**TASK TO COMPLETE**
Write out exactly the lines from the start of the entries through the one that contains "You are a computer-use agent. The", including both.

** INFORMATION GIVEN follows **

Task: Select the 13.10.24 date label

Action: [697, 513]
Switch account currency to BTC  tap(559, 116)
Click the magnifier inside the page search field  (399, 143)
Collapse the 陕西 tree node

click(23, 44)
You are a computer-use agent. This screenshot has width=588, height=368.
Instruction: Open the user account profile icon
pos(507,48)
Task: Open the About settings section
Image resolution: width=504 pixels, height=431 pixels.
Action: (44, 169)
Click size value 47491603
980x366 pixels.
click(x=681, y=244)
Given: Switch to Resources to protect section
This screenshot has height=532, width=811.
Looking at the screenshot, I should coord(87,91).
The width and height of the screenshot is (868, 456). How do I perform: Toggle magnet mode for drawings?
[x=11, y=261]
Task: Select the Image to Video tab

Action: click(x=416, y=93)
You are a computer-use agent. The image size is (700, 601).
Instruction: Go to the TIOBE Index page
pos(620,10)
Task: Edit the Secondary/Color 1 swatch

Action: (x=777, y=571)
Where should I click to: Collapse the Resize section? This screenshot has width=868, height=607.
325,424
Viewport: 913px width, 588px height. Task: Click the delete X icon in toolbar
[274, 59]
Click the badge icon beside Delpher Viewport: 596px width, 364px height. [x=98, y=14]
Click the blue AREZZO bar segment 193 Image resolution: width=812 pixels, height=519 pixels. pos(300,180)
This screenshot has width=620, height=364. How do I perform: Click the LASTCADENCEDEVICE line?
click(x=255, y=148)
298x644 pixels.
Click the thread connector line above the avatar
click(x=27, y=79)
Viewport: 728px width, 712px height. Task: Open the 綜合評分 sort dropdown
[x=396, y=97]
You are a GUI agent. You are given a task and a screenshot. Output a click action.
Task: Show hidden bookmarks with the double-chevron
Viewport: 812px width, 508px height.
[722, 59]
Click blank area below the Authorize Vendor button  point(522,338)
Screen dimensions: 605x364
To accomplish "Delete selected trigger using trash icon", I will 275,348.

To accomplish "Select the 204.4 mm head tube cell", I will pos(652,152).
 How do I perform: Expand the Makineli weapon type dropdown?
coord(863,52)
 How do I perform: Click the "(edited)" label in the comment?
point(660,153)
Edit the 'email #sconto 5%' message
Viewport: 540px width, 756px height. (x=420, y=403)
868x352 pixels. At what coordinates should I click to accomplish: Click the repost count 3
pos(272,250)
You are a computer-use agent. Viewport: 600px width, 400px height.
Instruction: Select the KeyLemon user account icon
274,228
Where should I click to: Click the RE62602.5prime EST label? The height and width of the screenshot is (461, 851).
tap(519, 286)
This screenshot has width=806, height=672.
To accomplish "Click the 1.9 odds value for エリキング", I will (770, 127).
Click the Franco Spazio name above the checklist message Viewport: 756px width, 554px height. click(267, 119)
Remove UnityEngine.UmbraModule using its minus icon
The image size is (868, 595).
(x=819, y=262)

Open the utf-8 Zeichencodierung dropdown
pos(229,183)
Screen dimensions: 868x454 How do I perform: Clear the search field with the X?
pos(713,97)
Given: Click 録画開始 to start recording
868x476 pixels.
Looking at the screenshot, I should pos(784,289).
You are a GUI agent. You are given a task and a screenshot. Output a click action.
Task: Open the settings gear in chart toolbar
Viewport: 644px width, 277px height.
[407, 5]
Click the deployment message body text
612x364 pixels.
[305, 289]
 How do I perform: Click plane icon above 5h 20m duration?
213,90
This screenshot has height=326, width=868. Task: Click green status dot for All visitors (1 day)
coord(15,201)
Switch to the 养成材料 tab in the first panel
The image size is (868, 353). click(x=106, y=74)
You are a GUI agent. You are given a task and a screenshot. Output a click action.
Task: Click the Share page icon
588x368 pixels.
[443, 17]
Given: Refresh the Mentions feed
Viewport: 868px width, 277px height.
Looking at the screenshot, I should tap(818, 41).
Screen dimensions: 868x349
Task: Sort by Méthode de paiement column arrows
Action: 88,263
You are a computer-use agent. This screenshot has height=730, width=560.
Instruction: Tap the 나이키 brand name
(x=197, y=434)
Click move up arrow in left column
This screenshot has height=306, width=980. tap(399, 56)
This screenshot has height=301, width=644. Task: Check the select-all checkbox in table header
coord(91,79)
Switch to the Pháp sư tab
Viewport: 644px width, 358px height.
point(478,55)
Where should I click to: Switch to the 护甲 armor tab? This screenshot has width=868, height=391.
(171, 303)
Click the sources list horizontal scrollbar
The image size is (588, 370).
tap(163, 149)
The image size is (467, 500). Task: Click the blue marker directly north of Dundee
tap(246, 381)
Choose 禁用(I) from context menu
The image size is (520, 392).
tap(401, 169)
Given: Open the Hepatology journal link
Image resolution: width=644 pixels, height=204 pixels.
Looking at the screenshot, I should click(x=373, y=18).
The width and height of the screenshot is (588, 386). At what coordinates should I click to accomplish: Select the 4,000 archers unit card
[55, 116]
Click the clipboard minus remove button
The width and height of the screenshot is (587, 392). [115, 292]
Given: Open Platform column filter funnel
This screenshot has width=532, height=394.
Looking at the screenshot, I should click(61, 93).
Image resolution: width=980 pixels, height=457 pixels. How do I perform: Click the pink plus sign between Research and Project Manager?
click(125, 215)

** End of INFORMATION GIVEN **

**PROBLEM SOLUTION**
Task: Select the 13.10.24 date label

Action: [697, 513]
Switch account currency to BTC  tap(559, 116)
Click the magnifier inside the page search field  (399, 143)
Collapse the 陕西 tree node

click(23, 44)
You are a computer-use agent. This screenshot has width=588, height=368.
Instruction: Open the user account profile icon
pos(507,48)
Task: Open the About settings section
Image resolution: width=504 pixels, height=431 pixels.
Action: (44, 169)
Click size value 47491603
980x366 pixels.
click(x=681, y=244)
Given: Switch to Resources to protect section
This screenshot has height=532, width=811.
Looking at the screenshot, I should coord(87,91).
The width and height of the screenshot is (868, 456). How do I perform: Toggle magnet mode for drawings?
[x=11, y=261]
Task: Select the Image to Video tab

Action: click(x=416, y=93)
You are a computer-use agent. The image size is (700, 601).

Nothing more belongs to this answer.